Je me souviens que j’avais eu chaud dans ma combinaison de cosmonaute. Très chaud. Trop chaud. Nous étions en voiture. Nous étions nombreux dans la voiture. C’était blanc à l’extérieur. J’étais allongée sur les genoux de ma mère. Ça, c’était bien. Ma mère était mon repaire. Je venais d’atterrir de ma planète magique avec ma combinaison de cosmonaute. Et j’avais atterri sur ma mère devenue mon repère sur terre.
À 19 ans, lors de mon obsession de mes douze photos pas collées dans l’album de famille, j’avais également demandé à ma mère si, bébé, j’avais eu une combinaison de cosmonaute bleu ciel fatigué.
— Oui, je vous ai tous habillés avec, claironna-t-elle.
— J’en étais sûre ! avais-je marmonné, les poings serrés.
— Mais pourquoi me parles-tu de cette combinaison ?
— C’est mon premier souvenir. J’étouffais de chaleur dans cette combinaison de cosmonaute. C’était tout blanc. J’étais allongée sur tes genoux. Ça, c’était bien. Nous étions peut-être en voiture car des images blanches défilaient. Je me souviens que nous étions serrés et que j’étouffais.
— C’est incroyable que tu te souviennes de cette combinaison, c’était un modèle ravissant et très pratique avec une capuche qui englobait bien vos petites têtes. Tu ne l’as portée qu’un hiver, c’était du 1 an, je l’ai ensuite donnée à Monique lorsqu’elle est tombée enceinte. Tu es née en août, tu devais donc avoir 18 mois. C’était peut-être le jour où Gérard Alexandre est venu à Besançon, il avait déjeuné à la maison, c’était un dimanche, nous sommes ensuite allés, en voiture, voir un terrain sur lequel il projetait de se faire construire une maison, papa le lui avait déconseillé, c’était un endroit inondable.
— Nous étions nombreux dans la voiture ?
— Avec tes frères, nous étions six, sans te compter.
— Comme pour les photos, je ne comptais déjà pas.
— Mais qu’est-ce qu’il t’arrive ?
— C’est peut-être ce jour-là que j’ai décidé de ne pas faire d’enfant, pour ne pas étouffer, la famille, ça étouffe. Je détestais ton Gérard Alexandre. Heureusement que tu ne l’as pas épousé, minauda-t-elle.
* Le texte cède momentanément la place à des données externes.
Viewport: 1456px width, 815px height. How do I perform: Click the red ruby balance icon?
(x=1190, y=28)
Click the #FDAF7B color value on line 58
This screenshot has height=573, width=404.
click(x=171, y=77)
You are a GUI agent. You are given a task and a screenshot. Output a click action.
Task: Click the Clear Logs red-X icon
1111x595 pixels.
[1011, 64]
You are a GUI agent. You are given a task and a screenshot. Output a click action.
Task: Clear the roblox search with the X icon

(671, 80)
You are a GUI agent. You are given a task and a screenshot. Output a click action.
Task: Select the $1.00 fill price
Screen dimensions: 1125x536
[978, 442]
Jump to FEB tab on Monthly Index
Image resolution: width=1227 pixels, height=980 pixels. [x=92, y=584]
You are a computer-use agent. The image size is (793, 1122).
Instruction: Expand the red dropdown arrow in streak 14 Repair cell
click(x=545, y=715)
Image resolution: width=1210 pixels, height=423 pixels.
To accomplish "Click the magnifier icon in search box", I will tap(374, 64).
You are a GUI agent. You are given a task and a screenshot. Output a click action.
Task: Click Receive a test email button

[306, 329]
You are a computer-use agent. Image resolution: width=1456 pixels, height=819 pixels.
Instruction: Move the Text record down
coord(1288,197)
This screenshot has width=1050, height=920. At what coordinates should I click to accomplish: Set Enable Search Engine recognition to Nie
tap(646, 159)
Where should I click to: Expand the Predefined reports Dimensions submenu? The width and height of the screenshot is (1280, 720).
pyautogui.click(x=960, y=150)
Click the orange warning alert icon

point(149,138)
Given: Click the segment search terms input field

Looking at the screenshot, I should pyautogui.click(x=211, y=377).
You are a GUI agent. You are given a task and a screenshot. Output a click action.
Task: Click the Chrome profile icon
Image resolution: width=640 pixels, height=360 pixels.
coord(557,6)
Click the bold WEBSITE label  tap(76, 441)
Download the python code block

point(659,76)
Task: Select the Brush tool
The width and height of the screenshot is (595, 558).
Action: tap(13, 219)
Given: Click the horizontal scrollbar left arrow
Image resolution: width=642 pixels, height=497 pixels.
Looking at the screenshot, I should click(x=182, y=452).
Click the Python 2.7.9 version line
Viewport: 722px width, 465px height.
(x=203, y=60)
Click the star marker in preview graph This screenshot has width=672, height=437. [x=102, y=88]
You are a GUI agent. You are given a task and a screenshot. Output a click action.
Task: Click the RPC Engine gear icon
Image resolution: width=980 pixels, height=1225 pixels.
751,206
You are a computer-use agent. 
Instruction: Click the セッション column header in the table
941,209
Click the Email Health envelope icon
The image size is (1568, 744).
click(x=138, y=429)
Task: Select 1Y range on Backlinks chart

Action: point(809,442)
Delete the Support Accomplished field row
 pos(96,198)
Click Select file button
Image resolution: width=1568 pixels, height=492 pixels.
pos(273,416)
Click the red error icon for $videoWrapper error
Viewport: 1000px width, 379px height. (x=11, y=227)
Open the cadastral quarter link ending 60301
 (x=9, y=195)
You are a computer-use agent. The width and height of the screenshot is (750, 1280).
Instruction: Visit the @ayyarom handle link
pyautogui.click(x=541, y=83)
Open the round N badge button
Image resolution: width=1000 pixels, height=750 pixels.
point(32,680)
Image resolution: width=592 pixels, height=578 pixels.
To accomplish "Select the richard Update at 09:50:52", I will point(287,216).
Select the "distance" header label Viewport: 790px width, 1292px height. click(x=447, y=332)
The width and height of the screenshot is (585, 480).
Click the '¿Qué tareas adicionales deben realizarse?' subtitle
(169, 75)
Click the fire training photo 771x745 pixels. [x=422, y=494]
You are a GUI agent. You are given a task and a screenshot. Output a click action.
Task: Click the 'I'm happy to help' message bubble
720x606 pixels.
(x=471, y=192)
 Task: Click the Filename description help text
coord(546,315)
— C’est lui qui était amoureux, pas moi.
— N’empêche quand vous faisiez des soirées dansantes avec papa, je le voyais, il n’arrêtait pas se frotter à toi, je le haïssais.
Puisque ma combinaison de cosmonaute avait été portée par mes frères, cela voulait dire qu’ils venaient de la même planète que moi. Idée insupportable. Et qu’ils avaient connu ma mère avant moi. Autre idée insupportable.